I love the juxtaposition of the ancient and the ultra-modern. A wonderful piece of time travel in photography to lay beside Henry's time travel in words. Very subtle!

OneEnglishLady said...

Thank you so much for this post. What a fascinating place Reading is. We lived in Oxford back in the late 80's and like you Reading wasn't a place we were particularly interested in going....look what we missed!

Kitty said...

What a wonderful post! Thank you so much for the effort and delightful presentation.

sophy0075 said...

"Glaring glass", "stranded among skyscrapers"- it is not just the departed cleric Henry who is looking back. I wonder how "skyscraper" would be rendered in Anglo--Saxon.

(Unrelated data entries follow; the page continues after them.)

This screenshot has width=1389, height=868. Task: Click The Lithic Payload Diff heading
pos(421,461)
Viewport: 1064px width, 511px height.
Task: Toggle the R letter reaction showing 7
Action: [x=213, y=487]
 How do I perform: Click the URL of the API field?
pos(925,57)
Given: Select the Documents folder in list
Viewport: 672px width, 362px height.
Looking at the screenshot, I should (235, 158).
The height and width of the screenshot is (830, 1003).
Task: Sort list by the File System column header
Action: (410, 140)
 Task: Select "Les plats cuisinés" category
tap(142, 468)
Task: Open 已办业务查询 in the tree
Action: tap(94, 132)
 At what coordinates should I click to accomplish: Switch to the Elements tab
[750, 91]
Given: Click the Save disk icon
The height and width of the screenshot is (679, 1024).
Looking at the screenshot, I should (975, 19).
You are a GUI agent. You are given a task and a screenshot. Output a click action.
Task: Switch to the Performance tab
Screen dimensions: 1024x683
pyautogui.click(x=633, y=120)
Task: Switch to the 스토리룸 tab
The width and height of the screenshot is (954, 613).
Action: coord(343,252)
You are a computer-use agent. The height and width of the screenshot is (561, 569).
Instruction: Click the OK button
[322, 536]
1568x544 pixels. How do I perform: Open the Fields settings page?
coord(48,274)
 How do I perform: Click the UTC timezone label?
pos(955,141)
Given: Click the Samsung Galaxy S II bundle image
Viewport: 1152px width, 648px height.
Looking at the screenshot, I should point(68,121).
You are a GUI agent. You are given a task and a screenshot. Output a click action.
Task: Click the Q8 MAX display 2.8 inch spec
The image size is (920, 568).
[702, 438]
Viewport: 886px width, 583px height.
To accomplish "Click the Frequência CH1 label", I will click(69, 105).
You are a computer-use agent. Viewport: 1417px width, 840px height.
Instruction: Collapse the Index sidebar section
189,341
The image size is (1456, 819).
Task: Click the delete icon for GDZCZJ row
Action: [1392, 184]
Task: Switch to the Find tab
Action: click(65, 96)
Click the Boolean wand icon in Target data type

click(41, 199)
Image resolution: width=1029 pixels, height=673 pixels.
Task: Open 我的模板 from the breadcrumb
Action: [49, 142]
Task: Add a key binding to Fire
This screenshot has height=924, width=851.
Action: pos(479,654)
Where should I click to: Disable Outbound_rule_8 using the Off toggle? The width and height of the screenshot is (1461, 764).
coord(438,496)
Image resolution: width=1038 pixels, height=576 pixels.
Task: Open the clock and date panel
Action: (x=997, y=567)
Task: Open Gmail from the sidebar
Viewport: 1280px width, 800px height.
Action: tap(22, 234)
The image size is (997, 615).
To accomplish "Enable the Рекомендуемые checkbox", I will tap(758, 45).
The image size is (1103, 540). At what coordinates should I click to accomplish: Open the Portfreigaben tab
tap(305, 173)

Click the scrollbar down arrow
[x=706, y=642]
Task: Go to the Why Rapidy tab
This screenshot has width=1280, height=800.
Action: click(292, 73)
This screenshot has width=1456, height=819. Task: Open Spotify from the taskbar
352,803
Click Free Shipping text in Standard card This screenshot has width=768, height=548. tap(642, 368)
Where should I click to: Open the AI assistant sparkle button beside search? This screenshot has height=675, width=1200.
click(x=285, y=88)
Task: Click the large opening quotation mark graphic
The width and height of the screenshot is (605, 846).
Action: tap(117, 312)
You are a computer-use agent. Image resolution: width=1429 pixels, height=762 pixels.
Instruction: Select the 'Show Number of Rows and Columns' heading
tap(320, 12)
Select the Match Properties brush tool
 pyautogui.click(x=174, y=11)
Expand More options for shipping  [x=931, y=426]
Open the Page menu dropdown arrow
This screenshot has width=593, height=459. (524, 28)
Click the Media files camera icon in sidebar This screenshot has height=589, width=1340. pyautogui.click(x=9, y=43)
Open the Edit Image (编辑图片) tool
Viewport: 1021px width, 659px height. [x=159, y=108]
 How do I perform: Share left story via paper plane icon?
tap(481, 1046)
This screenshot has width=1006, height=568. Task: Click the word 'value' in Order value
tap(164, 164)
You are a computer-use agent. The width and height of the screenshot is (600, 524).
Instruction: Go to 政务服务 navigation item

Thanks for the mini tour of Reading (even the Blade, though the checkerboard tower was my favorite part. And I shall pray for Henry of Huntingdon, may he rest in peace.

Stephen said...

Thank you for those lovely photographs of England! The churches seem well kept. I've heard distressing things about the many abandoned churches of Europe..

Laurel said...

Thank you for this virtual visit. I'm in the USA, but my ggg-grandfather James White was a shoe maker in Reading in the 1800s and my gg-grandparents were married there in 1857.

Sally Johnson said...

Lovely article and photos; he made me want to visit. Reading was also at the center of lots of Civil War action, what with horses being stabled and POWs being imprisoned in churches, vandalism, etc. Did any of that occur in the buildings you visited?

Derek said...

The nice thing about "sky-scraper", from the Anglo-Saxon point of view, is that it's already a kenning. Unfortunately its components are both Old Norse, not Old English. Before it was the name for a building, it was the name for a high sail on a ship, along with "moon-raker" and "star-raker", both of which are Old English in their components. Perhaps steorraecer or heofen-raecer might do, if I got that right.